What you are asked to do: Among the entries, how many lines carry the string "Security"? Give the number and nothing else.

Information supplied:

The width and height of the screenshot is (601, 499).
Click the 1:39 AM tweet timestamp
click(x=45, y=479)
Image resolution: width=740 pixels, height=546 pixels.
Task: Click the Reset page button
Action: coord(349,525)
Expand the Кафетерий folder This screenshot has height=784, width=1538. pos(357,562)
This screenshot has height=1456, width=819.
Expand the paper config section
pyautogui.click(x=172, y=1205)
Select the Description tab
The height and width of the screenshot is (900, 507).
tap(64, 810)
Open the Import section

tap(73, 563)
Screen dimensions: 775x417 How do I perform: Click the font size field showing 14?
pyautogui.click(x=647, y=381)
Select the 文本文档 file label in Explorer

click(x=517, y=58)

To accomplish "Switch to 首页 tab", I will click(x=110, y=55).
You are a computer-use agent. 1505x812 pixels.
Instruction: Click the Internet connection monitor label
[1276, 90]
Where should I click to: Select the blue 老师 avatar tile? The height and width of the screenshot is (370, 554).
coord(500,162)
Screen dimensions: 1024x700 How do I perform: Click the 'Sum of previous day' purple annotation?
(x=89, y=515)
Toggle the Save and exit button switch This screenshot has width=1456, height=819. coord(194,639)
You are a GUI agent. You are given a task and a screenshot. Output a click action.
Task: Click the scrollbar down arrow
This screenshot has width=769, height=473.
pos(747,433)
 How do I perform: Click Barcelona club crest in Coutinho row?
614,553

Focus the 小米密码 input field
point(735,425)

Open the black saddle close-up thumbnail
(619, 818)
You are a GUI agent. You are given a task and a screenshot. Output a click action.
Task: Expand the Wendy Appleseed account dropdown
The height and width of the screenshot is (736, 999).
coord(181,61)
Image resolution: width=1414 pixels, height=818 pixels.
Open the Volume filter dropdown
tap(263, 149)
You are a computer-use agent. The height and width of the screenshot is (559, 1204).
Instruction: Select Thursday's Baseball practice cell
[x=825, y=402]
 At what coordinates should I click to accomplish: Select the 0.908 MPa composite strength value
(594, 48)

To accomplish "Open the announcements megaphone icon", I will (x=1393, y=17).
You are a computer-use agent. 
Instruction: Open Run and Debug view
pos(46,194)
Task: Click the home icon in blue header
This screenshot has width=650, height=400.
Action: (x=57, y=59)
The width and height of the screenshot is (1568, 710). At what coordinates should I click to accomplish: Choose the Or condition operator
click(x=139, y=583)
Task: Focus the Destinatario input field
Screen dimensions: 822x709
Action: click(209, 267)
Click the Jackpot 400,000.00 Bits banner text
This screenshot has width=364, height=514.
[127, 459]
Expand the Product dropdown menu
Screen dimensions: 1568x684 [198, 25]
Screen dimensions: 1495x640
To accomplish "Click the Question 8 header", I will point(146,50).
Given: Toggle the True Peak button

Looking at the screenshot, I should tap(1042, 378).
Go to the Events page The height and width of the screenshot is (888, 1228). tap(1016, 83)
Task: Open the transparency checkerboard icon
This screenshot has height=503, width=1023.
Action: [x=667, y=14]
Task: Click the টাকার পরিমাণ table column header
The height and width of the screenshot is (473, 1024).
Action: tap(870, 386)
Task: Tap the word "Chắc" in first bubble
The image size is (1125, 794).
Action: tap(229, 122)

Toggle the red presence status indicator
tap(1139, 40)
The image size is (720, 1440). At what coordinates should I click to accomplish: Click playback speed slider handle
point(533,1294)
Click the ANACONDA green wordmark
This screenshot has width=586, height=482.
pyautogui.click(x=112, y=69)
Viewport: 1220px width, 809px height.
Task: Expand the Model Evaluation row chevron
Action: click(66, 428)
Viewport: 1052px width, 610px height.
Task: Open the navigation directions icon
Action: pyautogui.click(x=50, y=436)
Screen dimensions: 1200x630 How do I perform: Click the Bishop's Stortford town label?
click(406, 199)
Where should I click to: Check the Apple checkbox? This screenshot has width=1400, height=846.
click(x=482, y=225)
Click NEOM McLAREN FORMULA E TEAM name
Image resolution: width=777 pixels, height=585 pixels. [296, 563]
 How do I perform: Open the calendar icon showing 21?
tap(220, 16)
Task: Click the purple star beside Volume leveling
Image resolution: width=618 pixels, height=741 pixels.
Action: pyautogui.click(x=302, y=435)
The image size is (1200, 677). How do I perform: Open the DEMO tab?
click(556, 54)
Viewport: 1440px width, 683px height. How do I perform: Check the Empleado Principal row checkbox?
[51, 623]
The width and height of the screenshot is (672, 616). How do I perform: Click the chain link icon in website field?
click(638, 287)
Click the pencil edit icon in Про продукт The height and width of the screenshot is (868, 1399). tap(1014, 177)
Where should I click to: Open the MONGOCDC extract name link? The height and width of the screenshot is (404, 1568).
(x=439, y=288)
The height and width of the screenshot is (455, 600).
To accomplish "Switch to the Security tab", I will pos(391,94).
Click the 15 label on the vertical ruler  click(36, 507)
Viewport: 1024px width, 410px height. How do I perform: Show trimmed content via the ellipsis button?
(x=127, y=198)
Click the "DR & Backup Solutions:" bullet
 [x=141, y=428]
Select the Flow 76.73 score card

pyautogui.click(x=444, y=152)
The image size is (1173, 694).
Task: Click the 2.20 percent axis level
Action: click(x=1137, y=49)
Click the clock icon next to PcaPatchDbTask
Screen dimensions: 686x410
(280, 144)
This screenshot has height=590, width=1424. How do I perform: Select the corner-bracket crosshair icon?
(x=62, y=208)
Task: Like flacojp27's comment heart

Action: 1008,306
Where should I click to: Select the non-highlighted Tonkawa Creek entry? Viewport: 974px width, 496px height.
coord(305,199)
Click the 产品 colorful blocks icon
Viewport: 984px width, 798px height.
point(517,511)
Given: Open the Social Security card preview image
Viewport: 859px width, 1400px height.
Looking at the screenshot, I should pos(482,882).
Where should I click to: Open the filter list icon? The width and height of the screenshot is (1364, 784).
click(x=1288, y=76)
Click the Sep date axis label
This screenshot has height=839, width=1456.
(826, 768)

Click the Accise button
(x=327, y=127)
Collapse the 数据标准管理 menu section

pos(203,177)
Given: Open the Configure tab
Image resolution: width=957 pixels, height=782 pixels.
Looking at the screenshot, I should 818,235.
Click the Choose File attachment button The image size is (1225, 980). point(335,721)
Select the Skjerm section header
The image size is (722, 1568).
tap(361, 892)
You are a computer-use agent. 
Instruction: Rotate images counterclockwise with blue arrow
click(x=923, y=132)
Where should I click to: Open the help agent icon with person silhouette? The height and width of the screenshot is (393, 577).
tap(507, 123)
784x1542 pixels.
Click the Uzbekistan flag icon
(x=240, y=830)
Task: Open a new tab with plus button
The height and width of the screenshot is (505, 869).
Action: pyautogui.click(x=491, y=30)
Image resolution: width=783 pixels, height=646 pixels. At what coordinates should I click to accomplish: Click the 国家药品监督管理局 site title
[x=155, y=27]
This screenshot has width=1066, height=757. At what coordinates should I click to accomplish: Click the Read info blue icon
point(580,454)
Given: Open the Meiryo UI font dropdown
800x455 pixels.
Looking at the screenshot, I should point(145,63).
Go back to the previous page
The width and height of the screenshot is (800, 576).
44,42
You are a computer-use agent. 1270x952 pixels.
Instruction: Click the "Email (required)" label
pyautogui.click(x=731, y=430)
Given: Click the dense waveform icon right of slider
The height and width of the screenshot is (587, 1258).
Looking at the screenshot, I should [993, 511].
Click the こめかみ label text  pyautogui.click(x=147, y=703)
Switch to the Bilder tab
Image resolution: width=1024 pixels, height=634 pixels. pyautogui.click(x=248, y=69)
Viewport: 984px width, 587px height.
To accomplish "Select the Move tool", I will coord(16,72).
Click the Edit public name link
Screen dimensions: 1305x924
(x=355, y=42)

Solved problem: 2